Com mais força nos minutos finais, quando definiu o triunfo, a Alemanha vai às quartas, mas seu favoritismo será menos evidente contra uma embalada França, no Maracanã. Para a Argélia, que chegou até a sonhar em reviver a heroica vitória de 1982, a derrota no fim acabou sendo dura demais, mas não tirou o brilho de sua melhor campanha até hoje.
E mesmo com a enorme discrepância em termos de tradição, o Beira-Rio acabou vendo um grande jogo, com duas equipes que traziam estilo opostos a campo: enquanto a Alemanha dominava o meio de campo e trocava passes à exaustão, a Argélia se fechava atrás e saía com rapidez no contra-ataque.
E essa diferença, curiosamente, acabou favorecendo os africanos no primeiro tempo. Nos 15 minutos iniciais, por exemplo, os comandados de Vahid Halilhodzic chegaram com perigo em ao menos quatro oportunidades: com Feghouli, Ghoulam e, sobretudo, Slimani, que chegou até a marcar, mas em posição de impedimento.
Com a defesa enfrentando dificuldades – e com Neuer se tornando quase um líbero do time, saindo diversas da área para cortar lançamentos –, a Alemanha demorou para reagir e só foi aparecer a partir dos 35 minutos, em cabeçada de Thomas Müller, em belo chute de Kroos e no rebote de Götze, que Mbolhi defendeu com coragem.
A surpreendente atuação da Argélia fez com que Joachim Löw voltasse ao segundo tempo com mudanças. Schürrle entrou no lugar de Götze e deu mais velocidade ao time, criando duas chances perigosas logo em suas primeiras arrancadas. Com o avanço dos alemães, os argelinos voltaram a se fechar, mas ainda assustavam em contra-ataques – obrigando Neuer a boas defesas e outras saídas arrojadas.

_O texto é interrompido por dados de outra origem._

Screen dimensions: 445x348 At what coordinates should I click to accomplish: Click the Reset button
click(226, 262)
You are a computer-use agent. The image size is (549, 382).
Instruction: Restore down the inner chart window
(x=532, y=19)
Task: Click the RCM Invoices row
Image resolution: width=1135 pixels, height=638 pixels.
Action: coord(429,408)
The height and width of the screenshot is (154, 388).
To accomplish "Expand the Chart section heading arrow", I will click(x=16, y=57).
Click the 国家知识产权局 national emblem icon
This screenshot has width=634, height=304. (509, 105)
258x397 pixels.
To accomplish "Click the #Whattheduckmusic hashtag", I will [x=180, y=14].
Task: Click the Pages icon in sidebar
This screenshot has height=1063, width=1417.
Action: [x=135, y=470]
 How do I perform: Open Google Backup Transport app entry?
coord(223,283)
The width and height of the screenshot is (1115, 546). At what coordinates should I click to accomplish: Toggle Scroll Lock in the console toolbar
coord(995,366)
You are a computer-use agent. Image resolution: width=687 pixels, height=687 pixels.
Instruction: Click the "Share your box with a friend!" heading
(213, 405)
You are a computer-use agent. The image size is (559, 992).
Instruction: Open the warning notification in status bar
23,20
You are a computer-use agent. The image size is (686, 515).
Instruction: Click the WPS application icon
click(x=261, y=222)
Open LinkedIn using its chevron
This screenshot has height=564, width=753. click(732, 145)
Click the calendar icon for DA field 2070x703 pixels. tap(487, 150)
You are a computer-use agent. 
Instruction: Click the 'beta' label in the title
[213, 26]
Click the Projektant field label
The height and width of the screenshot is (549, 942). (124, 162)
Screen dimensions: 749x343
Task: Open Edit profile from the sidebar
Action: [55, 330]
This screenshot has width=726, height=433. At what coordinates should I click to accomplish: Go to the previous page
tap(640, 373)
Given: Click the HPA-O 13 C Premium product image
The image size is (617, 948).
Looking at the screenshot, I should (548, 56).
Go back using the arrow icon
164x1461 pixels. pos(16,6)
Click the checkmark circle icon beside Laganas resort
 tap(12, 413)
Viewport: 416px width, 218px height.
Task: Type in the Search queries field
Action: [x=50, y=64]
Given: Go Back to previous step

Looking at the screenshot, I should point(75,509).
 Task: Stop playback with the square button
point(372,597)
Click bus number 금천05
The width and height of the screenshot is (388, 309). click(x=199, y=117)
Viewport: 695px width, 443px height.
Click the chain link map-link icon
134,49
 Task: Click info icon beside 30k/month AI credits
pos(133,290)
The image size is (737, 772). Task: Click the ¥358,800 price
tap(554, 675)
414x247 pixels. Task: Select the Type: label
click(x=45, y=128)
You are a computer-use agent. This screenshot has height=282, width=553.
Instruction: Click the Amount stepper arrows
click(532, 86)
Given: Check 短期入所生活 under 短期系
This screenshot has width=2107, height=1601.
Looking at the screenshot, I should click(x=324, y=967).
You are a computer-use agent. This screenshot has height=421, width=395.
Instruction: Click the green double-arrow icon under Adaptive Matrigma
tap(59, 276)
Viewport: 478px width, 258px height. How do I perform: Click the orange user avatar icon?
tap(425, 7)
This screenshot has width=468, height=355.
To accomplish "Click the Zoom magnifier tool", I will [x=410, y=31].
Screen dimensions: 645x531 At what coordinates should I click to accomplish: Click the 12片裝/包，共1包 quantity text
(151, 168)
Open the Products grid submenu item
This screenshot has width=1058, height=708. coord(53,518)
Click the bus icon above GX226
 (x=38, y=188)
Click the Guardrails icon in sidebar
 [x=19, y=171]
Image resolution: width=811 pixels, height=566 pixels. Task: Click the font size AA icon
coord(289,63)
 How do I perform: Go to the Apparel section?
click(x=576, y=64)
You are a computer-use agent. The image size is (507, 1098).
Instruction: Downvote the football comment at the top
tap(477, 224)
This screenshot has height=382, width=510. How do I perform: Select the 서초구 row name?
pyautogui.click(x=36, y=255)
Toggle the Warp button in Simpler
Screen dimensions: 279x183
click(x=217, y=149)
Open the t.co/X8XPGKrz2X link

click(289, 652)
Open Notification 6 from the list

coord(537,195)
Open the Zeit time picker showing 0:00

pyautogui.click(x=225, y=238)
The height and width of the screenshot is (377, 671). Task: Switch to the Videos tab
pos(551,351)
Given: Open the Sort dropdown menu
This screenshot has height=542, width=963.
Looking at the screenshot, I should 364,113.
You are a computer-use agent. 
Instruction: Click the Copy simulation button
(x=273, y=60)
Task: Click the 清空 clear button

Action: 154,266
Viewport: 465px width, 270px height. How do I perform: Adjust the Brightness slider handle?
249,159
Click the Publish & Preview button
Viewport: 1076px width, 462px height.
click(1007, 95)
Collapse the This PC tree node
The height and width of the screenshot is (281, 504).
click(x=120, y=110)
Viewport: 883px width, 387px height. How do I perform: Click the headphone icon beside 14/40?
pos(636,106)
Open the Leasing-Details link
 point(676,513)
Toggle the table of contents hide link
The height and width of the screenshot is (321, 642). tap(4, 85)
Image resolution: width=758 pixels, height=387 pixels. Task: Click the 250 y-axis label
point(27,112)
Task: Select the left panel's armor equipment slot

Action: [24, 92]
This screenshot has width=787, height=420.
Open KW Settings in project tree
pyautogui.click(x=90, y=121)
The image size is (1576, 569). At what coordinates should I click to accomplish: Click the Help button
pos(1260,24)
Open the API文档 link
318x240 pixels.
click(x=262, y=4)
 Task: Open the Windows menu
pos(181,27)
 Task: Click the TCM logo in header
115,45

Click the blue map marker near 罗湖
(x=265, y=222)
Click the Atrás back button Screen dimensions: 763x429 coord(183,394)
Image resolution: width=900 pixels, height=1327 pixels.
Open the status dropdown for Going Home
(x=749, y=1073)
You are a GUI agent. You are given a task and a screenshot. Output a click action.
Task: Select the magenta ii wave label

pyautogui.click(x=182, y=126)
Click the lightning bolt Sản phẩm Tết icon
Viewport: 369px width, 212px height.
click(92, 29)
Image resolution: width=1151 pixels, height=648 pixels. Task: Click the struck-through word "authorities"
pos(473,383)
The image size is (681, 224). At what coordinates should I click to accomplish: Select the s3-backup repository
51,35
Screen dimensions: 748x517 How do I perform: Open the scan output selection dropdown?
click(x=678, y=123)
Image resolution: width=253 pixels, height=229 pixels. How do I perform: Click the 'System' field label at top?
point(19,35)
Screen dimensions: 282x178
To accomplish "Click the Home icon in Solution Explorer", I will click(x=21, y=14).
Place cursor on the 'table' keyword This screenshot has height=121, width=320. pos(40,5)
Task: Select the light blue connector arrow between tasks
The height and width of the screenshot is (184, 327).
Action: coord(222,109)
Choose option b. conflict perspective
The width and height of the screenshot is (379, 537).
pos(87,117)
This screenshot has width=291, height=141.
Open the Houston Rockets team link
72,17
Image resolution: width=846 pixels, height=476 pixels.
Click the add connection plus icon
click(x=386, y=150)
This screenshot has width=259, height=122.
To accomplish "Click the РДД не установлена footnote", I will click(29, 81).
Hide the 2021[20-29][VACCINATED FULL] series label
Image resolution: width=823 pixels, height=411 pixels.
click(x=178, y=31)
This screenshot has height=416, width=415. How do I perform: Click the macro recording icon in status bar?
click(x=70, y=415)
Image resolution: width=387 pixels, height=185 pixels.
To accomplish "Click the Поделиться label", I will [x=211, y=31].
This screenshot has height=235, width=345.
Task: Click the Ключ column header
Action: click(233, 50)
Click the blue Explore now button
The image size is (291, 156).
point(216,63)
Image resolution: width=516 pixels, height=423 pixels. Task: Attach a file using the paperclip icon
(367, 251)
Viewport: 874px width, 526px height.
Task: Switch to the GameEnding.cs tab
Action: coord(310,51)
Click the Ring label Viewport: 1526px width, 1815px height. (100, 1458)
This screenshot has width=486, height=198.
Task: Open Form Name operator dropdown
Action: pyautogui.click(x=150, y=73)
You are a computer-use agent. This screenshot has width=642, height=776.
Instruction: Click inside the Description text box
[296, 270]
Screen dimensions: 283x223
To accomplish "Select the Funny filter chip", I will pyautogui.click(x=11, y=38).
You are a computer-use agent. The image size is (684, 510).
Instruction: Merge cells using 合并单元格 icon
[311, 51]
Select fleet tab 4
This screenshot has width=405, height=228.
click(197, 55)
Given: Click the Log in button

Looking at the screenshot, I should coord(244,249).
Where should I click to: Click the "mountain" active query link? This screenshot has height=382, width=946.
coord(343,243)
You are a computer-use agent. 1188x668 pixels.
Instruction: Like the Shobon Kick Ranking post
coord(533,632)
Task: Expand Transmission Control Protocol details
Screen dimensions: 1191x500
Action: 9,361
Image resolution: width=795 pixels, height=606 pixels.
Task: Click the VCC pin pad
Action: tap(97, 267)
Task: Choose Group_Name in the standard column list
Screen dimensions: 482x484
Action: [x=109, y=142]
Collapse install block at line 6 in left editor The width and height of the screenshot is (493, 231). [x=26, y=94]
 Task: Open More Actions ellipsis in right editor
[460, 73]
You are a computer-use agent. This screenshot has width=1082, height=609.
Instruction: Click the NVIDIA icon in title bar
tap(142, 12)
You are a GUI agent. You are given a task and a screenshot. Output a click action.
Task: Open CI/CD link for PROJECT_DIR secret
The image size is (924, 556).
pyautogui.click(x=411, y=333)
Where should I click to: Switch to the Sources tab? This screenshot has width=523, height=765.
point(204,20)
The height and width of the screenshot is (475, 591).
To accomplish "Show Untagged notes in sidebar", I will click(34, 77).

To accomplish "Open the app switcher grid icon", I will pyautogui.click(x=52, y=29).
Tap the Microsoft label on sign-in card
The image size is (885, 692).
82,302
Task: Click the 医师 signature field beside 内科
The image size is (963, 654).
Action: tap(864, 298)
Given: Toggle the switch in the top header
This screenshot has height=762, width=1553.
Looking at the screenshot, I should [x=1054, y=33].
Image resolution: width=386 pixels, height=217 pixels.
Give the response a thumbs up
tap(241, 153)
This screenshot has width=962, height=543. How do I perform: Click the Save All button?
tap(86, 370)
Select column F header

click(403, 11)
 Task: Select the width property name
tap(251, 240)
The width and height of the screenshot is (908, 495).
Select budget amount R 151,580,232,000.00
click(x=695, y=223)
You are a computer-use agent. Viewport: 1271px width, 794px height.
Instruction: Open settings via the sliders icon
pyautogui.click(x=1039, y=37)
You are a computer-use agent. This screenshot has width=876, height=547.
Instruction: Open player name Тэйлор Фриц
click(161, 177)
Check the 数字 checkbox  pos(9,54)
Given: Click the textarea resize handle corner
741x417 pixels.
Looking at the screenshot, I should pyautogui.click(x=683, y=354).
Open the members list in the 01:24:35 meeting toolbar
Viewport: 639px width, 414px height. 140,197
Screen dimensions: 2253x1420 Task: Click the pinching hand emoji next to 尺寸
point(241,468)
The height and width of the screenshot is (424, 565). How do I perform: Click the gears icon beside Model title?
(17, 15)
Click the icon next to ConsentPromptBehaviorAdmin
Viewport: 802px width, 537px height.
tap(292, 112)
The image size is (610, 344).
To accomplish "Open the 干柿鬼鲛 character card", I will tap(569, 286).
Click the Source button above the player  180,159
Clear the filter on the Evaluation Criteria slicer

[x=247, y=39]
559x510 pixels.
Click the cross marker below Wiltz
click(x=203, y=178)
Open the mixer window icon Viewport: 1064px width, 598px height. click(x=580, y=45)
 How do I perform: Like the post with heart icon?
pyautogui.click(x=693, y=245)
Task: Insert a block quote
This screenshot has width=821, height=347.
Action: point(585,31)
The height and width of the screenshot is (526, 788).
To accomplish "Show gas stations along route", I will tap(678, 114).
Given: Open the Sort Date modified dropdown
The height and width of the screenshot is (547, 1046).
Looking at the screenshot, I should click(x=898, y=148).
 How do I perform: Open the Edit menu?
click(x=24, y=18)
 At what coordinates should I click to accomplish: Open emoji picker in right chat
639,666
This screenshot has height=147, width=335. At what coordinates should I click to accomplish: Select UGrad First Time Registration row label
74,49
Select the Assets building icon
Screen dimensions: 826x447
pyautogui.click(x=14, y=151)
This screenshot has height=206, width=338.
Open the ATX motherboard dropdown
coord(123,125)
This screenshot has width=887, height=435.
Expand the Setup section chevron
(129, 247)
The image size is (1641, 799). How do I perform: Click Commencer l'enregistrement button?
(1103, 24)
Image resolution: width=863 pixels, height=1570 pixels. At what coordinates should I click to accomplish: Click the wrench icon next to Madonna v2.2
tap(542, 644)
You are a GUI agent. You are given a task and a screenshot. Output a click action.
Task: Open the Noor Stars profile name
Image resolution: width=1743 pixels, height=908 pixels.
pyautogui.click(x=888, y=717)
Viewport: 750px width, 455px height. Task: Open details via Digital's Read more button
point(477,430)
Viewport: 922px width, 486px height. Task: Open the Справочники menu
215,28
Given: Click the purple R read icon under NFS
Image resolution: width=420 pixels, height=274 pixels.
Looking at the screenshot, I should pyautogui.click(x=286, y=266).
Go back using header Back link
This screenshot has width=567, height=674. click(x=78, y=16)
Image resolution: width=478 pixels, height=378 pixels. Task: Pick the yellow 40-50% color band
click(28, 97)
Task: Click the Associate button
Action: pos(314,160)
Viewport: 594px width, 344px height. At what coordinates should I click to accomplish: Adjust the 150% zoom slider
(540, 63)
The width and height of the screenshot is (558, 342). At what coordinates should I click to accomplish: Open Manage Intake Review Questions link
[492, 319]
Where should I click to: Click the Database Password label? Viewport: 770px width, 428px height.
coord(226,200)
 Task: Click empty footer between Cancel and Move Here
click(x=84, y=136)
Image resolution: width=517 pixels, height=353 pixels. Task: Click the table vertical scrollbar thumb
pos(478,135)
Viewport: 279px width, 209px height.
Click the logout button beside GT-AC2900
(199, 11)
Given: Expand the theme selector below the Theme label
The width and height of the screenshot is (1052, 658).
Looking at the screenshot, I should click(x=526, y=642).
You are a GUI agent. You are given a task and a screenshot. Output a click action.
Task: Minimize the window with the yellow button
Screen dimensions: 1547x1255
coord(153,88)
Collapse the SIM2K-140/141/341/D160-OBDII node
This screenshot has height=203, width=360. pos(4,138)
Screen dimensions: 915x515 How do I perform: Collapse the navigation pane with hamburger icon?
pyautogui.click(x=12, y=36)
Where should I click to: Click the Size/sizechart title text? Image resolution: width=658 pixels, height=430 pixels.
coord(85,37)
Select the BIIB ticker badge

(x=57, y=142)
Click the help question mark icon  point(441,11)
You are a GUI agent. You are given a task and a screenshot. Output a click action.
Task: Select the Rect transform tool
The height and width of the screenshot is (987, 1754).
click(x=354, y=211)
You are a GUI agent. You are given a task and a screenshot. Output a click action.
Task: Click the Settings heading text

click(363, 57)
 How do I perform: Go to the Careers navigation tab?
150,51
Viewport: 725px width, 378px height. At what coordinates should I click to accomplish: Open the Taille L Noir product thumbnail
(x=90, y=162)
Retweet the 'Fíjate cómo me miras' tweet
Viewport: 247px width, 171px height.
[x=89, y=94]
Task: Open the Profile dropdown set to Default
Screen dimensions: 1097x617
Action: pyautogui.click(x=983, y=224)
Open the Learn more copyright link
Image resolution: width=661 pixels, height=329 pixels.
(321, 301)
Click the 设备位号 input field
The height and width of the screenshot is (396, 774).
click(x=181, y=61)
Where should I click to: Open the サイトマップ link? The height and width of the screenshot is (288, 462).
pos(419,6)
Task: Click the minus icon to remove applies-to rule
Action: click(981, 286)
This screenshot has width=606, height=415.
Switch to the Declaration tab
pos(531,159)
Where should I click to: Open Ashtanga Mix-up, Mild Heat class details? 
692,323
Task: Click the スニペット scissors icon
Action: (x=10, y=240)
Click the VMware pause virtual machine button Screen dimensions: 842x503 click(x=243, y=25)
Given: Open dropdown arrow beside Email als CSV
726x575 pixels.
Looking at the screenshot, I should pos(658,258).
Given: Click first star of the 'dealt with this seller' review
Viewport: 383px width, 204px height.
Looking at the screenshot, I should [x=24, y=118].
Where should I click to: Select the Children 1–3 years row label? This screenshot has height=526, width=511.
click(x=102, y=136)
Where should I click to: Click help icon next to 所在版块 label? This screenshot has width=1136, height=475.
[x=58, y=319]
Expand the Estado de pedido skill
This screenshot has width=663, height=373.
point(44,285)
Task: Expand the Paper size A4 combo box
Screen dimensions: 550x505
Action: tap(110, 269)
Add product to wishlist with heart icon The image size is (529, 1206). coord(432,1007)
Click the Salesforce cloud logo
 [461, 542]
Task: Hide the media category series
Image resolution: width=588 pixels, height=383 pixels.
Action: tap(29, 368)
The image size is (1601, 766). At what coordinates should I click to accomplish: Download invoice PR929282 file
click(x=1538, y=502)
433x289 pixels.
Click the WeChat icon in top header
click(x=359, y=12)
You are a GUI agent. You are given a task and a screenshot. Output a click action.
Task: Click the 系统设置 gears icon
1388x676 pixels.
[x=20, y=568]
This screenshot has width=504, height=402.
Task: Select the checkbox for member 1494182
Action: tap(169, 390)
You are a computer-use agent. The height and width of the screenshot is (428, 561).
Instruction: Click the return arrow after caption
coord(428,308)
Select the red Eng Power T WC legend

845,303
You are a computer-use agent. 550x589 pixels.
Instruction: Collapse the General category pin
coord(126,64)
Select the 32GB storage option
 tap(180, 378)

Mas a garra argelina não impediria que os últimos minutos do tempo regulamentar fossem dos europeus: Müller, até então isolado no ataque, apareceu em duas jogadas seguidas, cruzando para cabeçada de Schweinsteiger, e depois saltando sozinho, com estilo, mas parando em um inspirado Mbolhi.
E apareceria também logo no comecinho da prorrogação, desta vez para ser decisivo: em boa jogada pela esquerda, ele cruzou para Schürrle completar com estilo, de calcanhar, e vencer Mbolhi pela primeira vez. No segundo tempo, Özil marcou o segundo e definiu o triunfo, mas não sem antes ver os argelinos ainda marcarem o de honra, com Djabou. Já era tarde, porém. Como manda a tradição, no fim foi mesmo a Alemanha quem se saiu melhor.